Sunday, June 28, 2015

The Sunday Series: Sunday June 28, 2015

The Sunday Series:

Sunday June 28, 2015

Till very recently I lived in Los Angeles, to be more specific, in the Silver Lake area, and I decided to move.   I feel I have been good for the city, but in return Los Angeles has been total shit to me.  I held a job for 25 years, and then suddenly, without any prior warning, was let go.  Damned for doing the right things and damned for the wrong.  I have always tried to do the right thing, but alas, like George Raft flipping one of his gold coins, I have to take the bad with the good.  Being human, I couldn't take the bitterness that started from my mouth to the stomach area, I just had to move and start a new life in a new location.  Also living in Los Angeles I felt like I wasn't in America, due to Japan and the rest of Asia was across from the large pond and my occasional visits to New York City, felt like I was visiting Europe.   It was then that I decided to move to Detroit, Michigan.

I got a job as a receptionist in a little recording studio on Grand Boulevard called Hitsville U.S.A. My job there, is to take care of their treasure trove of signed dated contracts, photographs, posters, and correspondence.   The thing is I want to make music and I found myself drawn to the recording studio on the first floor. It is a very small studio, but I have seen the space crammed full of musicians as well as the singer.  In the neighborhood, I found a girl group called "The Primettes.   They were singing in front of the Fisher Building on Grand Bouvelard.  As they were passing the bucket for donations, instead of money, I put in my business card inside the bucket - it read: Tosh Berman, Hitsville U.S.A.

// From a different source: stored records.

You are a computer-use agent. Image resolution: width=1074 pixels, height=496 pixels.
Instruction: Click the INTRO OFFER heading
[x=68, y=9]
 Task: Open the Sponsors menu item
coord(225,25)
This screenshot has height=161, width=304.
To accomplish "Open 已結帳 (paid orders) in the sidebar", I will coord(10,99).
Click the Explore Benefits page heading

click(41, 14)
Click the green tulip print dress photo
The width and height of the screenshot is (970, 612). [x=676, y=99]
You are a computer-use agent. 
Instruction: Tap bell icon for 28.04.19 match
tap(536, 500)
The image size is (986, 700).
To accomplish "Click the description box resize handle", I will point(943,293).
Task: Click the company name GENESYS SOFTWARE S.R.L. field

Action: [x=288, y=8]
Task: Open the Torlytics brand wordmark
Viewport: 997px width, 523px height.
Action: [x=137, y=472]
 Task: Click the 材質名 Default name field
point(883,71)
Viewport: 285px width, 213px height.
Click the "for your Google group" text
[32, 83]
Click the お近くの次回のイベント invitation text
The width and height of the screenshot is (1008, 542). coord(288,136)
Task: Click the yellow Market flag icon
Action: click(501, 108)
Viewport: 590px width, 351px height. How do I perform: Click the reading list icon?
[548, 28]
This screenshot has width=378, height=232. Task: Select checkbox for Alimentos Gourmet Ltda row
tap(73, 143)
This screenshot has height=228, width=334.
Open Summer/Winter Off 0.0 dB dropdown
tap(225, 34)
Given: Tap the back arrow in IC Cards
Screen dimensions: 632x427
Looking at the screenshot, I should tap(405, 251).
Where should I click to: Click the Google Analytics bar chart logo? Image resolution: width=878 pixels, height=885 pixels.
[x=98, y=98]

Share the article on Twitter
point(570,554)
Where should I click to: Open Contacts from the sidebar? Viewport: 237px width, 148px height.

Me and the three girls that make up the Primettes had coffee at Stella International Cafe, located on the ground floor inside the Fisher Building.  Since I was the record label guy (of sorts), I paid for their coffee.   For some odd reason, I can still remember how they liked their coffee.  Florence and Mary like it black, but Diana insisted on fresh cream and one little pack of sugar.  Diana stirred her coffee in a very slow and thoughtful manner.  I started to hum a melody in my head, and Florence sort of did a counter-melody to it, and Diane started to make up lyrics right there at the coffee shop.   I thought up of the title "Tears of Sorrow" which strikes me as a good dynamic and dramatic title.  Diane agreed and she started to play with the lyrics against the melody.

"A fresh cream in the tea
In a building of gold,
Can never take you away from me
Tears of Sorrow, Tears of grief
I do follow my heart"

From the coffee shop/Fisher Building, we walked to the Hitsville U.S.A. office & recording studio to see if we could record the song.  I found Earl in the studio and asked him to round up the musicians.  He got Joe, James (an incredible bass player), Papa Zita &Pistol on drums and Joe on guitar.  The beauty of America, is even though I was practically chased out of Los Angeles, but still, I was able to get a job as a receptionist here in Detroit, and there is even possibility of making a hit record.  My gut instinct tells me on I'm on a roll here.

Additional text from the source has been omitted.